How to Trim your Costs While Keeping Clients and Employees Happy
The two words “cost cutting” are almost as upsetting as the word recession. It smacks of negativity and loss of jobs. Unless you are a turnaround consultant, cost cutting is as painful as weight loss. But consider “strategic” cost cutting, instead of taking action that might hurt your future sustainability. That old adage: Don’t rob Peter to pay Paul.
Dr. Robert Davies made some great points in a recent blog post, “My argument is that recessionary times are periods when the primary question for management is not limited to cost cutting – but how can we be more innovative and more flexible. After all, a recession is a period of economic re-adjustment – the engine has overheated. But the engine will return to normal operating temperature (unless the entire capitalist system collapses) and your firm must remain in a fit state with a strong market position whilst others engines seize up and fail. The position that I take is rather than entering a period of management depression we should consider what opportunities a more challenging climate may provide.”
Taking some lessons from the past recessionary periods, there are some cost cutting dos and don’ts that might apply to your business:
- Do think about how you can expand the base of your current products and services – leveraging your assets, but derivative offerings. For example, products with lower prices and less services, a new service that combines two existing offerings, etc.
- Do consider expanding your customer base (with current products or new ones). See Marketing on the Cheap for creative ways to reach a bigger audience.
- Do determine your minimum critical size – what is your team composition to deliver the highest and best value to your clients?
- Do assess what you can outsource. Can you reduce or make your cost base more flexible?
- Do put together a rolling financial forecast. See our Financial Planning article.

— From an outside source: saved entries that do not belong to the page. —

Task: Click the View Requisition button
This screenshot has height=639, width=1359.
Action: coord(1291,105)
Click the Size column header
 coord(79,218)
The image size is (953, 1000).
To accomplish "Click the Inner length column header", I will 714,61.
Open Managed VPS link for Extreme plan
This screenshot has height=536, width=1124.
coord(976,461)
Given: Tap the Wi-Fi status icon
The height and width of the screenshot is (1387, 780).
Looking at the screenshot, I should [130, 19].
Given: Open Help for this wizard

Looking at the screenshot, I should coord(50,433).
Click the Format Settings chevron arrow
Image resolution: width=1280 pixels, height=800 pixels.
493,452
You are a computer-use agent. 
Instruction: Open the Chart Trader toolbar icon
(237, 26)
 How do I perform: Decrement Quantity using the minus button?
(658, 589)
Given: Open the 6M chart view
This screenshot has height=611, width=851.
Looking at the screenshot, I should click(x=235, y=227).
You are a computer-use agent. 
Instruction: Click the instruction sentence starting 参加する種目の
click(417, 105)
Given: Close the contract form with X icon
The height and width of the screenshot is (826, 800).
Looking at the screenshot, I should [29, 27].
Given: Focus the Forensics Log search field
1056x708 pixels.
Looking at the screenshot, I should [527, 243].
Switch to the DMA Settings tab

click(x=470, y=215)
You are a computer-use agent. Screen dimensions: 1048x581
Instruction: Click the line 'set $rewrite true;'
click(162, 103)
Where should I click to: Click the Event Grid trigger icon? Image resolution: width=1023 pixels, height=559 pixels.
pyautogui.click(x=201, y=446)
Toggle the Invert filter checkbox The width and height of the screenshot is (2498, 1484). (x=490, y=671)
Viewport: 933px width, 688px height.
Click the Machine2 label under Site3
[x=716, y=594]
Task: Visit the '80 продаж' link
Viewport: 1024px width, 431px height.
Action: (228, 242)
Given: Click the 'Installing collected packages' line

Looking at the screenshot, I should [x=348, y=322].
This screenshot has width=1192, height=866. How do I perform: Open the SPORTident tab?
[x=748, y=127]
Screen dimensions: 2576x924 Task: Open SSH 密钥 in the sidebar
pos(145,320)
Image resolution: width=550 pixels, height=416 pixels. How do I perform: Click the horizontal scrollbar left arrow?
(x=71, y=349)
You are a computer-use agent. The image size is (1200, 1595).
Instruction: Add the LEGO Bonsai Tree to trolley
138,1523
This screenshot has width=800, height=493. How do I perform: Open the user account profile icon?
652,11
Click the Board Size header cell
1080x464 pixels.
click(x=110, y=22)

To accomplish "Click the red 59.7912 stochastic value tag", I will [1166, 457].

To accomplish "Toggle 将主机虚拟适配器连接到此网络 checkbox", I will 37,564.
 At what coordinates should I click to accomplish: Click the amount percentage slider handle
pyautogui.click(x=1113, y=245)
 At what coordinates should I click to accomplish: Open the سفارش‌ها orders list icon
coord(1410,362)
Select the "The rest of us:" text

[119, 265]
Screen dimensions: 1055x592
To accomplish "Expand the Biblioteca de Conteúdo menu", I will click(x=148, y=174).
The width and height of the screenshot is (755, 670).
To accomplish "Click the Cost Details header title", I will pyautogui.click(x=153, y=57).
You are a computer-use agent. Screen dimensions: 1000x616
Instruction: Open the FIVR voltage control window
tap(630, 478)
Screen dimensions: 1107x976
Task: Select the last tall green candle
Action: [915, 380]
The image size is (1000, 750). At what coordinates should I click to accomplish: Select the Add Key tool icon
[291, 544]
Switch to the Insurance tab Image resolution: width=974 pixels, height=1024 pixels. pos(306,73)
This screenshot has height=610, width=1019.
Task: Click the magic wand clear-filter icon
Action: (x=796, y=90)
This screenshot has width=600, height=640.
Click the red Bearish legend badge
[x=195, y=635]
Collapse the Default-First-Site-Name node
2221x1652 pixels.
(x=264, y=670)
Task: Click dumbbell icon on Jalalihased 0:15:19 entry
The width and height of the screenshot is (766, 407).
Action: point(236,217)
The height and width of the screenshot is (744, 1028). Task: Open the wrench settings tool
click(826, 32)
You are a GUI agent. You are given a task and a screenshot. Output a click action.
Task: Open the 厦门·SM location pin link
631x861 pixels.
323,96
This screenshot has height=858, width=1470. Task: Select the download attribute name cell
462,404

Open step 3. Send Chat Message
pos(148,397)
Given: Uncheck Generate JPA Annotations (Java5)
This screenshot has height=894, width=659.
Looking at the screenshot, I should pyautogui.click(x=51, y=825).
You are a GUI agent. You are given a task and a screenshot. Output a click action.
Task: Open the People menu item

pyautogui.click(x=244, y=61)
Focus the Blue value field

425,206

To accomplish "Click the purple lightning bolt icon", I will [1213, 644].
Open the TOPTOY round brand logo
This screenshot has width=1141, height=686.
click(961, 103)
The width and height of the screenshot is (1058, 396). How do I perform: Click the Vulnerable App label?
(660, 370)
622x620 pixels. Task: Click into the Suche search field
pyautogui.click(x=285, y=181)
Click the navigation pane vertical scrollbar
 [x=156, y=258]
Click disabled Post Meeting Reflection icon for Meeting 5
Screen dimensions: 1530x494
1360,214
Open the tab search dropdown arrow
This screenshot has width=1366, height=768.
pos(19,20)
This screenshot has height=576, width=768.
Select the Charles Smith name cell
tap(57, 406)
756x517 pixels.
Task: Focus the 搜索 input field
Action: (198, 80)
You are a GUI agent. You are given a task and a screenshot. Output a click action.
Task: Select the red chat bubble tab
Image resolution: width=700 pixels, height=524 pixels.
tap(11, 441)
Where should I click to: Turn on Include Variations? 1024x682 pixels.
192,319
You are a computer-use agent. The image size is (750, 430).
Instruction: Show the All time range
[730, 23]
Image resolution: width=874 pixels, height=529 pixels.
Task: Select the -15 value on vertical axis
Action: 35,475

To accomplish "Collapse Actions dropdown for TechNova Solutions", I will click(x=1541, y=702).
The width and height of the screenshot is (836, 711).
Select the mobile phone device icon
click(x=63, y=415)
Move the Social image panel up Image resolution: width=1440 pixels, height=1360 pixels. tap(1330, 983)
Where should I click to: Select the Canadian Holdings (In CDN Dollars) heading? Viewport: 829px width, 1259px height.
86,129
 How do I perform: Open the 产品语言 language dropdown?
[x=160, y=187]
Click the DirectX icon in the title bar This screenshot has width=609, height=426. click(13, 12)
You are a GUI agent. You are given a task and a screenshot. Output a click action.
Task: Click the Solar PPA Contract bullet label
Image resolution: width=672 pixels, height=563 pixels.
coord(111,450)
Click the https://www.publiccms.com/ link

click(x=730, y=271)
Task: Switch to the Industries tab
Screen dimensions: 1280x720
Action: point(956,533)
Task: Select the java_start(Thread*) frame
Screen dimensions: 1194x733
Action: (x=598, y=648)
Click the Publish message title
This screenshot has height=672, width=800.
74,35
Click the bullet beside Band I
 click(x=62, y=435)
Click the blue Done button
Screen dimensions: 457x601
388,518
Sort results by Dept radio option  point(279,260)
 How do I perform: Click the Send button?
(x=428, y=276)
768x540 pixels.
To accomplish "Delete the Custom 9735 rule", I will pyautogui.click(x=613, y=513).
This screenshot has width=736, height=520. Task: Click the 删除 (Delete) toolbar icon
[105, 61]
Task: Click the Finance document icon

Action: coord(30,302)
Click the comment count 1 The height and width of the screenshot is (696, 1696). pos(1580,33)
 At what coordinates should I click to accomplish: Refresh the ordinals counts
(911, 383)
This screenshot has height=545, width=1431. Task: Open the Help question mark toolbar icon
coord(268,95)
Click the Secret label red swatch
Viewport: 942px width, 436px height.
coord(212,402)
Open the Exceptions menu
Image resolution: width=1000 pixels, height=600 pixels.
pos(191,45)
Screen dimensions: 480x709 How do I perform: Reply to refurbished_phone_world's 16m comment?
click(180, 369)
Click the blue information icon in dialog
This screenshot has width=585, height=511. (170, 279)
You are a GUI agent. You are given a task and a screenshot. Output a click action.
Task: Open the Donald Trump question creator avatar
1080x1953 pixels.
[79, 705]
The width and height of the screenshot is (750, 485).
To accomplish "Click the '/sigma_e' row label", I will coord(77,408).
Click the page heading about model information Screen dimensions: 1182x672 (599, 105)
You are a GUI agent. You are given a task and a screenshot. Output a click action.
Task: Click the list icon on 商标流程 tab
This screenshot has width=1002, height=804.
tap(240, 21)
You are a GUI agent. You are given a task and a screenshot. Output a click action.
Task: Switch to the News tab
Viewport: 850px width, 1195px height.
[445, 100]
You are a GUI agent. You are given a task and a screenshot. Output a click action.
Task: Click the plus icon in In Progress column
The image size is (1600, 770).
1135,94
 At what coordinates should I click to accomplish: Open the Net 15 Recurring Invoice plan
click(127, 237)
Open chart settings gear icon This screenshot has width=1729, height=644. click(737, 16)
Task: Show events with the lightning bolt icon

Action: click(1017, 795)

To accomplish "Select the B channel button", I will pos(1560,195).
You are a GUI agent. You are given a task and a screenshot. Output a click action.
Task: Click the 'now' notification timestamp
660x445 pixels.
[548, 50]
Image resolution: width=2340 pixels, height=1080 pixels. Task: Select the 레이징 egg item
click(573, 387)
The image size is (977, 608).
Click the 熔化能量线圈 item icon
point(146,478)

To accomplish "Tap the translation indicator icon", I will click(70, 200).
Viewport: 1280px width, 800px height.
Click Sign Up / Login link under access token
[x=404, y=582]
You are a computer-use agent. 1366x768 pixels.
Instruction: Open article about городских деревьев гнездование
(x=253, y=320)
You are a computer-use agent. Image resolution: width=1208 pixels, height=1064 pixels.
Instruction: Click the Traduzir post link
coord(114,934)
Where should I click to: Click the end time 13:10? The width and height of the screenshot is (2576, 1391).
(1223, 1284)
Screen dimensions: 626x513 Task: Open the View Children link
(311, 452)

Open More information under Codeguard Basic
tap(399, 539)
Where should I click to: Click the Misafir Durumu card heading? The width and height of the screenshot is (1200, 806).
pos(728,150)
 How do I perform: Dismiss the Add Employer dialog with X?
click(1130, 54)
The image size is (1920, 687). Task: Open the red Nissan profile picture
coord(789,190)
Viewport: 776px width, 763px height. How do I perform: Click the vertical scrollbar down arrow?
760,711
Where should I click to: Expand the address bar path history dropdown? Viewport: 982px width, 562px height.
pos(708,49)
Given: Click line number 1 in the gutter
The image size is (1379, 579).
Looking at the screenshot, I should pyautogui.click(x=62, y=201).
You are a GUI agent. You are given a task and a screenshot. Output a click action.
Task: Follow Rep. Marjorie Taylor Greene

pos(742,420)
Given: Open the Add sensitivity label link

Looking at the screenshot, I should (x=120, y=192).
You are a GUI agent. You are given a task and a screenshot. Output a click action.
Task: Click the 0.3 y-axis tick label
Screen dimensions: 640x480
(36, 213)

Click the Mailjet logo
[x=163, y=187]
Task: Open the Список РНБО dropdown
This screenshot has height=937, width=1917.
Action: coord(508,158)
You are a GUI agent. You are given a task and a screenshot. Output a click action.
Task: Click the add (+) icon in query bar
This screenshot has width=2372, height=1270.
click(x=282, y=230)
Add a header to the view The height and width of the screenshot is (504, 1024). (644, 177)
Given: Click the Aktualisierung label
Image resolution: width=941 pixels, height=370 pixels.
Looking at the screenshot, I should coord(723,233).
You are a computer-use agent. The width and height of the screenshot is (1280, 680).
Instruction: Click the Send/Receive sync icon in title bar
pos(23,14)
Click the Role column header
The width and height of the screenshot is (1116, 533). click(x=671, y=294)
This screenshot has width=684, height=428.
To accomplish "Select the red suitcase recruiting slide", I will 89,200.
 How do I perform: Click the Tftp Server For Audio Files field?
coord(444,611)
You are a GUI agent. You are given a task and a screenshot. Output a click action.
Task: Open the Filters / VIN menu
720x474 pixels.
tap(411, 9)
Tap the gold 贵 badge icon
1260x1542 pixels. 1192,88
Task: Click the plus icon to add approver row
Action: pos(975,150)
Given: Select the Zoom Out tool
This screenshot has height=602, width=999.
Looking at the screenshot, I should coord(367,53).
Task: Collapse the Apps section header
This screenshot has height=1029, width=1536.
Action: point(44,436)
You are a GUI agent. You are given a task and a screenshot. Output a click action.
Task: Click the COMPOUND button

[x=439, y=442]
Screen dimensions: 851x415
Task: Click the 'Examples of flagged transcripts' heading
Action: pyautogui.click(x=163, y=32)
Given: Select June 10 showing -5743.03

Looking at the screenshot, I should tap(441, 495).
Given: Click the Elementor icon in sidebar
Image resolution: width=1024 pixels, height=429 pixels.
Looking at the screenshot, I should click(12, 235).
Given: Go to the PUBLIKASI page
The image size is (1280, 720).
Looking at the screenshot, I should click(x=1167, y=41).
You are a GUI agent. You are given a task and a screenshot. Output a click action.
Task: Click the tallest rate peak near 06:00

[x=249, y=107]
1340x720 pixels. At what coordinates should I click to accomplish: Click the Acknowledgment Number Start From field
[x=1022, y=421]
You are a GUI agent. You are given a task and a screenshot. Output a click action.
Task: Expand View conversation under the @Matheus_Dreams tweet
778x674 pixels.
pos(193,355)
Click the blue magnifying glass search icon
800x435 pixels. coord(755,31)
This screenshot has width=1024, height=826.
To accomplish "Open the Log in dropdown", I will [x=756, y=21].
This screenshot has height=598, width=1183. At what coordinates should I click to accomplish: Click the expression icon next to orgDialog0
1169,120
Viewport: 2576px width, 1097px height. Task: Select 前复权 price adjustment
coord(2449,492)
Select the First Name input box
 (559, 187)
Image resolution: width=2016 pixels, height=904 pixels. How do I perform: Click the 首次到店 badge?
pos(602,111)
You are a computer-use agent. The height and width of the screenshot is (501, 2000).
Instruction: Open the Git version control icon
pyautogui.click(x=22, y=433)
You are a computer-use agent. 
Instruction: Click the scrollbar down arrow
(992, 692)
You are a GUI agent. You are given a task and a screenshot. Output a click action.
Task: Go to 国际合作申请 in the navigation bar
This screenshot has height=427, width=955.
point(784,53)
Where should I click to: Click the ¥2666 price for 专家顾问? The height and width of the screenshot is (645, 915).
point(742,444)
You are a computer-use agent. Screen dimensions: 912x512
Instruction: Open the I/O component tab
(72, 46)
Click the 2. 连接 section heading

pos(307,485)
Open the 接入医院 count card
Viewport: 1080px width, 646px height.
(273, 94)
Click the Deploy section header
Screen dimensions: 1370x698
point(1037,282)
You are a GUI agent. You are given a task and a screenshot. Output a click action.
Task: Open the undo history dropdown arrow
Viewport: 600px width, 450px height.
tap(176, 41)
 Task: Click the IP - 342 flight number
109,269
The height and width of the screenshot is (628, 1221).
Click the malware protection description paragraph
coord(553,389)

- Do look for ways to free cash from working capital, as suggested by the Hackett Group (cite article). To free cash from working capital, Hackett Group recommends thoroughly analyzing your company’s customer payment processes, both to reduce excess receivables and to establish an accurate baseline in the event of even harder times. Also, consider reducing reliance on low-cost suppliers to avoid costly build-ups of excess inventory.
- Don’t lose valuable “tribal knowledge” – meaning don’t let your most valuable assets, human resources, leave. Figure out creative ways to hang on to your team, such as reduced hours, refocusing activities and responsibilities, job sharing, job shifting, etc.
- Don’t think that a recession means that you can’t grow your business.
- Don’t seek cost savings from short-term fixes. Rather look at long-term structural changes that will have lasting, corrective impact.
- Don’t forget that a bird in the hand is more valuable than a bird in the bush. What can you do to increase your product and service offering to your current customers? This is your biggest opportunity to shore up any financial concerns you might have. Consider growing the top line instead of trimming the expense side.
- Don’t forget to be honest and open with your employees. Talk to them about what is happening with your business and solicit them for ideas about how to improve.
- Don’t forget to smile! It’s not all bad. Taking the slack out of the line by reducing inefficiencies will improve the health of your company over the long run.